=== PROBLEM DETAILS ===
Copy the listing below word for word, from its first line through the line containing "(x=202, y=785)", including both of those lines.

(Records in a dataset)

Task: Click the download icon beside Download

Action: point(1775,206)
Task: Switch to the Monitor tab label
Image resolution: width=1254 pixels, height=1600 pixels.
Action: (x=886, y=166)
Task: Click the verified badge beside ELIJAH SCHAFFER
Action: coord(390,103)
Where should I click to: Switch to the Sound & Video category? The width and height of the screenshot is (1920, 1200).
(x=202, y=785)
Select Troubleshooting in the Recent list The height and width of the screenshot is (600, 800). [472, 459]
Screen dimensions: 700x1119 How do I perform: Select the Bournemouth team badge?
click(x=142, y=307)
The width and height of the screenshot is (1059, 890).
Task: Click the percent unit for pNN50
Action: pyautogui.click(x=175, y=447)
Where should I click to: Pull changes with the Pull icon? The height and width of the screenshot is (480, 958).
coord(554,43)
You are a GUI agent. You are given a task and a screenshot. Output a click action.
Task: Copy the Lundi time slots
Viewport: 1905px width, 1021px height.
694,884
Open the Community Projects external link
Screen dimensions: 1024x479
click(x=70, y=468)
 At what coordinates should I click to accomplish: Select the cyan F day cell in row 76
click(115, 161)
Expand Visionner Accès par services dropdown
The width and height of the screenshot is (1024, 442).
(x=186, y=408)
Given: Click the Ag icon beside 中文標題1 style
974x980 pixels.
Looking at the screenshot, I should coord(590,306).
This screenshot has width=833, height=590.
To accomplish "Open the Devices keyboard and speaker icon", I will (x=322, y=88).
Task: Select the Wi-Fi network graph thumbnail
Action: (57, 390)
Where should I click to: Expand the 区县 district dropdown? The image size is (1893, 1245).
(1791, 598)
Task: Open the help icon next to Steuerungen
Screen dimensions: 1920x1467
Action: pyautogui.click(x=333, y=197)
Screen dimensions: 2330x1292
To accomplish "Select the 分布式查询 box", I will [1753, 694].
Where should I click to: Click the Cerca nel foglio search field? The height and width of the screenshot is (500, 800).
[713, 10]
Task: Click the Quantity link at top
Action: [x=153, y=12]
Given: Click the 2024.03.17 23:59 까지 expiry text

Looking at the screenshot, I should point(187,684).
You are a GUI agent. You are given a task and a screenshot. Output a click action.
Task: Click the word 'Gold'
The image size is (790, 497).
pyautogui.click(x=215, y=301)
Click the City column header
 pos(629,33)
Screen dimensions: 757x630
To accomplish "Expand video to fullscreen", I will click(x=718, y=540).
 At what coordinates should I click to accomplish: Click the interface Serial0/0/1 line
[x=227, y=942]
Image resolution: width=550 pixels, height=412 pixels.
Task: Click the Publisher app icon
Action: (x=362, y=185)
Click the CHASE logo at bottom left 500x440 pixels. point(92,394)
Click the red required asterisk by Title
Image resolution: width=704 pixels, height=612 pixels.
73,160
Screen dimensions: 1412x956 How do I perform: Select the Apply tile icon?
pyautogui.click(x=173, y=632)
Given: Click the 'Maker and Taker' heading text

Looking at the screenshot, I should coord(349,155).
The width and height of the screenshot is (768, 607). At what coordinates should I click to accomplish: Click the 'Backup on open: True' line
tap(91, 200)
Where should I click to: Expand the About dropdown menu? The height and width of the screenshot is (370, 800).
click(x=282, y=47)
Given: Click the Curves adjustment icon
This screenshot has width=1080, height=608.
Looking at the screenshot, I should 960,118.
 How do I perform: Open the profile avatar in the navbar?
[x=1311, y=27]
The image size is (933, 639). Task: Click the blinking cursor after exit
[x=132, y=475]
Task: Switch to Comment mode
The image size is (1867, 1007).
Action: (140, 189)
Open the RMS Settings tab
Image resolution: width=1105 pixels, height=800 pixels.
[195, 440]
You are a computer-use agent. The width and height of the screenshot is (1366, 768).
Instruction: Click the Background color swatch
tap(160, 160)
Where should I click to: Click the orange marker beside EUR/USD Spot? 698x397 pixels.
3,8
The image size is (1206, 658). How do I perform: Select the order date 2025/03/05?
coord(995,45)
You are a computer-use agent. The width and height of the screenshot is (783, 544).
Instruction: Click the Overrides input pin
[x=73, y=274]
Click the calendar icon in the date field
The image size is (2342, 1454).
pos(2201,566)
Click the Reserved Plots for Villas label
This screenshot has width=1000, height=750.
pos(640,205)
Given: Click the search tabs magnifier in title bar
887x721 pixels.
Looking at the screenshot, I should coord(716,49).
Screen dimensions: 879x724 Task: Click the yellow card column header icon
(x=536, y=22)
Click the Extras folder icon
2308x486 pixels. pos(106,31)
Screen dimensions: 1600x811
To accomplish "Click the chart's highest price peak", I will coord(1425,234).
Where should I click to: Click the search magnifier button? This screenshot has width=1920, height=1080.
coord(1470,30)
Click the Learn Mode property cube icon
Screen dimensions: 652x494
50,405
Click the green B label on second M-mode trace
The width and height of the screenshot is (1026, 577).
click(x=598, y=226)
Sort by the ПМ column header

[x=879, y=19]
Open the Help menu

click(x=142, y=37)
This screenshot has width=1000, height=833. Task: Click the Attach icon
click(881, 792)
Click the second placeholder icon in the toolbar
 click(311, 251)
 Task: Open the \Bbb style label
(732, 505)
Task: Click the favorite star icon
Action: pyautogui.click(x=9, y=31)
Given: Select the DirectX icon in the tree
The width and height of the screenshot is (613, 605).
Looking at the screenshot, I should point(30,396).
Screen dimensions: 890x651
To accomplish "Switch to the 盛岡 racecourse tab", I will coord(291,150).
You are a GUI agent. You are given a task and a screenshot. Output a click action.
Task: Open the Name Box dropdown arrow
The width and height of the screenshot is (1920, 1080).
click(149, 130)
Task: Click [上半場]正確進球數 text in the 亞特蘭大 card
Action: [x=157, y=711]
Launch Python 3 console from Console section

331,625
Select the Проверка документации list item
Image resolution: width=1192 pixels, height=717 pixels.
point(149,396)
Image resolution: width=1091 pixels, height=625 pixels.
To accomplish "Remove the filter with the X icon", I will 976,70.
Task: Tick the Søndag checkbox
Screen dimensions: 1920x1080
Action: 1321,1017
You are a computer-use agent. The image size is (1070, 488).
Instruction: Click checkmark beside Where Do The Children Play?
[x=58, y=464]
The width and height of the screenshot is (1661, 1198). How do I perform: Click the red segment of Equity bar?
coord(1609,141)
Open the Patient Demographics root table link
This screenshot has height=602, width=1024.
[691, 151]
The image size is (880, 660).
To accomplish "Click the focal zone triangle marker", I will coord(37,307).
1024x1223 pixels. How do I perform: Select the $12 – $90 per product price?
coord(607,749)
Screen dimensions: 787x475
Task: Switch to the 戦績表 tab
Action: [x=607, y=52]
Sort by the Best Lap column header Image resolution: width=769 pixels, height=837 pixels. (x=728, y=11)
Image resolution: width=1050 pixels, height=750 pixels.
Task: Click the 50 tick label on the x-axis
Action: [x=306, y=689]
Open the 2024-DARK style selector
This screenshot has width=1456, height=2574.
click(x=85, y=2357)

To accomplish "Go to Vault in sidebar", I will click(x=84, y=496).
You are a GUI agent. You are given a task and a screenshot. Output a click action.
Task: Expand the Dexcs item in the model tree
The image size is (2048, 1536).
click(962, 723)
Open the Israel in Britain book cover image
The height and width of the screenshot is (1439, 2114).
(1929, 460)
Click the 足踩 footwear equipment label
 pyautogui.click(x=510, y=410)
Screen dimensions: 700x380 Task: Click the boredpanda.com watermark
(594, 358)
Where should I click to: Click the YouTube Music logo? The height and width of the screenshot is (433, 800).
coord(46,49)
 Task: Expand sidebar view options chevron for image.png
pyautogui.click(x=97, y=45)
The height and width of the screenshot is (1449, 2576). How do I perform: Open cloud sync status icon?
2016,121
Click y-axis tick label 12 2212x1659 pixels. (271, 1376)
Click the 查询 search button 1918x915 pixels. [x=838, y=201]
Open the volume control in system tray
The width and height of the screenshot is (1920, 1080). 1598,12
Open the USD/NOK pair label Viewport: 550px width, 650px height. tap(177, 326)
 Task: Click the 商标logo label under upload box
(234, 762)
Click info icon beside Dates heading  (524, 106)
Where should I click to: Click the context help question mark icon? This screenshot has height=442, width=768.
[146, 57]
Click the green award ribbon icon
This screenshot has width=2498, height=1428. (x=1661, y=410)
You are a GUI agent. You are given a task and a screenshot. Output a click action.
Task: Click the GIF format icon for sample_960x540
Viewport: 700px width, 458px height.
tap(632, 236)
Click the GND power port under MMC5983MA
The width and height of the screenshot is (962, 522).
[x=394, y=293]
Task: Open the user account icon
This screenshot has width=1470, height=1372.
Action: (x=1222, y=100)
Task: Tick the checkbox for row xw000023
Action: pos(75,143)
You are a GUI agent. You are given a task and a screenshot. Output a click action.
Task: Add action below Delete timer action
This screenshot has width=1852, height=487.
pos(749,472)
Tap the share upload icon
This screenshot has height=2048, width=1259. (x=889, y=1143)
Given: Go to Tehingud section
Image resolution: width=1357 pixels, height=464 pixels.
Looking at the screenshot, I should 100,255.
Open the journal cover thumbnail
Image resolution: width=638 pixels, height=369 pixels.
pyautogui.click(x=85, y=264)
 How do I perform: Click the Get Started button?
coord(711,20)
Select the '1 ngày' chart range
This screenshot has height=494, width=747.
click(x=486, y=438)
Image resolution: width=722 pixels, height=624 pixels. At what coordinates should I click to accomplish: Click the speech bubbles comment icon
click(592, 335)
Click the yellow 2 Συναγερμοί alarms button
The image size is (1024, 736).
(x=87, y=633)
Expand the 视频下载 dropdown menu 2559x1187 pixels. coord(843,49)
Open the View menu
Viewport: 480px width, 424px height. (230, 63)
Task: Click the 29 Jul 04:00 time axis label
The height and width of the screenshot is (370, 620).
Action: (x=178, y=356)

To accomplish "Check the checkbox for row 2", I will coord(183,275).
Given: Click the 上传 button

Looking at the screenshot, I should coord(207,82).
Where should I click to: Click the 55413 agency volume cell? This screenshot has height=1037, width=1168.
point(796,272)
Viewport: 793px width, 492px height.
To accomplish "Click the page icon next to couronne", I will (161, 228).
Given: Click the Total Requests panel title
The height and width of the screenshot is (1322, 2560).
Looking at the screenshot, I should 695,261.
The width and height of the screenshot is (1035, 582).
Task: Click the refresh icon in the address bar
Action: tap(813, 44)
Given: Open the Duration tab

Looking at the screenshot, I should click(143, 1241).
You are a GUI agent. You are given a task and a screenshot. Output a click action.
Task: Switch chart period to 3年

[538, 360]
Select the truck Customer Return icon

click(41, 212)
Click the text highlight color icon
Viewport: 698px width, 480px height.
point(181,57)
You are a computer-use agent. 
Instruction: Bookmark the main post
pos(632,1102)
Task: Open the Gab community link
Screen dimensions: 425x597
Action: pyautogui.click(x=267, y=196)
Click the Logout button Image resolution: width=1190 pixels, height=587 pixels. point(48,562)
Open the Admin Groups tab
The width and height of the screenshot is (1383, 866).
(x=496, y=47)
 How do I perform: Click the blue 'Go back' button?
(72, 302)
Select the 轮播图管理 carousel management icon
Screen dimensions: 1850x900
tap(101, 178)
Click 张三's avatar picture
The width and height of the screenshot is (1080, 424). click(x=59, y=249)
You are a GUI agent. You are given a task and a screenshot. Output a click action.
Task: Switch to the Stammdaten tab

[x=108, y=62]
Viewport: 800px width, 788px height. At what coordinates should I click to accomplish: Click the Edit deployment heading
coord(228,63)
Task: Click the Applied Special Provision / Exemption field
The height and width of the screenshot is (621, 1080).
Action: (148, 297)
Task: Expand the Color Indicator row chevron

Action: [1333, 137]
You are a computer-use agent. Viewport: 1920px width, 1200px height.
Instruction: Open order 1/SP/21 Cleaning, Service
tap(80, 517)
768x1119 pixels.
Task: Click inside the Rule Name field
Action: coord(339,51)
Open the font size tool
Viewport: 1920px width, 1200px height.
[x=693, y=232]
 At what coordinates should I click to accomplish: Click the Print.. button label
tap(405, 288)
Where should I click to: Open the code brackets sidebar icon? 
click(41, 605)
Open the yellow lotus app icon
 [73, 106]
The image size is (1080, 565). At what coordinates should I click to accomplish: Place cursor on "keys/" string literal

=== EXERCISE SOLUTION ===
Task: Click the download icon beside Download

Action: point(1775,206)
Task: Switch to the Monitor tab label
Image resolution: width=1254 pixels, height=1600 pixels.
Action: (x=886, y=166)
Task: Click the verified badge beside ELIJAH SCHAFFER
Action: coord(390,103)
Where should I click to: Switch to the Sound & Video category? The width and height of the screenshot is (1920, 1200).
(x=202, y=785)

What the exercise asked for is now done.